A new drug is leading the way in preventing the spread of the HIV virus among drug users, after a test found that by taking a daily dose of the Gilead Sciences Inc.'s Viread pill, HIV infection rate among intravenous drug users in Thailand were cut by 49 percent.
More than 2,400 drug users in Bangkok were examined over a period of five years, and those who took Viread daily were 49 percent less likely to get infected with HIV than those who got a placebo, researchers from the Thai Ministry of Public Health and the U.S. Centers for Disease Control and Prevention reported Wednesday in the Lancet.
The study found that addicts, who took the pills regularly, based on measures of tenofovir in their blood, did much better as they were 74 percent less likely to become infected.
"This is a significant step forward for HIV prevention," said Dr. Jonathan Mermin, director of the U.S. Centers for Disease Control and Prevention, which helped conduct the clinical trial along with the Thailand Ministry of Health.
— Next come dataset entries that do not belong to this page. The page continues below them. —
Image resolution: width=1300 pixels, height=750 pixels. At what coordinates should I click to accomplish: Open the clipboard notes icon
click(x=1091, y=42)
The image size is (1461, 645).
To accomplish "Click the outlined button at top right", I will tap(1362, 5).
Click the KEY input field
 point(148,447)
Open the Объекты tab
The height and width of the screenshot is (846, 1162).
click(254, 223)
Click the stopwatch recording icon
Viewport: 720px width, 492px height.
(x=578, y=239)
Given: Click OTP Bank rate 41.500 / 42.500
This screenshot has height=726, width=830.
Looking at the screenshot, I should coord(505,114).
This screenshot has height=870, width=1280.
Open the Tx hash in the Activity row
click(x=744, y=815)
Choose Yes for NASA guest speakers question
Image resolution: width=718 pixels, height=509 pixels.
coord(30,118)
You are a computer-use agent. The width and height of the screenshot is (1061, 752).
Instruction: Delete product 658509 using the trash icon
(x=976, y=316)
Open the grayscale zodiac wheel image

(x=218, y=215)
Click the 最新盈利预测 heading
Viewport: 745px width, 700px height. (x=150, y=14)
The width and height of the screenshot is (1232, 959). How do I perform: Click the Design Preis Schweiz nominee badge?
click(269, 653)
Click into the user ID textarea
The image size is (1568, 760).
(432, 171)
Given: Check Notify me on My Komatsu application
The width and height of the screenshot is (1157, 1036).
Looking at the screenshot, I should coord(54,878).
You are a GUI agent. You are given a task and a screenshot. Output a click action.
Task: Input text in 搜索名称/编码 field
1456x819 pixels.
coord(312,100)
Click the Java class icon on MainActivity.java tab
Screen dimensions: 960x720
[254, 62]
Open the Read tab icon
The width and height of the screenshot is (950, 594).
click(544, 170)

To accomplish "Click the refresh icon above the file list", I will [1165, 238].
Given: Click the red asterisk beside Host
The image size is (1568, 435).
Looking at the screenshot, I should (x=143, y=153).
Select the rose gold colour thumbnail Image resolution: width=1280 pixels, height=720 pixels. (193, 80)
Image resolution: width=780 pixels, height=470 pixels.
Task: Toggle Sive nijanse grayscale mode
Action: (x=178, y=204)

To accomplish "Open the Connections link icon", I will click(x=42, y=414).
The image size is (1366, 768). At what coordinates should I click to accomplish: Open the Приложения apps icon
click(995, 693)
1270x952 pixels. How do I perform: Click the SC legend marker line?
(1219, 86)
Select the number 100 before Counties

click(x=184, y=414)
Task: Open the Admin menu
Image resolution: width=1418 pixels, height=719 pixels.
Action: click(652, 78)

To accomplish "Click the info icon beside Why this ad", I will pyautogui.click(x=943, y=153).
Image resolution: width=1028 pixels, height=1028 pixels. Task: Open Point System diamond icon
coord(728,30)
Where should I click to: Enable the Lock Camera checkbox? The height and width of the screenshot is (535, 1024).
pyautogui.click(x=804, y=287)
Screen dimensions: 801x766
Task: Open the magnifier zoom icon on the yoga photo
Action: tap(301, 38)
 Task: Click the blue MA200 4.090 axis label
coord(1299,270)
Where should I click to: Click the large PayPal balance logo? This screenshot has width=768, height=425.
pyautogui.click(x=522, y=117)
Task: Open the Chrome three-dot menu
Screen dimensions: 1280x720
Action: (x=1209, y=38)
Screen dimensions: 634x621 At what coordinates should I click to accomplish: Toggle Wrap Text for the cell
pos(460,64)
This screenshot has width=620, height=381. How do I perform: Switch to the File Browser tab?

Sharing needles and drugs is the most common method of HIV transmission in Eastern Europe and Central Asia, where new infections rose 7.7 percent from 2001 to 2011, going against a global downturn in the virus's spread, according to the Joint United Nations Program on HIV/AIDS, or UNAIDS.
Thai researchers along with the C.D.C. ran the study through 17 Bangkok drug-treatment clinics. Addicts are infamously erratic when it comes to keeping appointments, so as an incentive, they were offered $8.75 for each month they stayed in the trial, plus $8.75 for each week they showed up all seven days, plus $1.90 each day they appeared. Those who came in only monthly were paid to keep drug-use diaries.
"We should be under no illusions that these were real-world settings," said Mitchell Warren, executive director for AVAC, an organization that lobbies for AIDS prevention.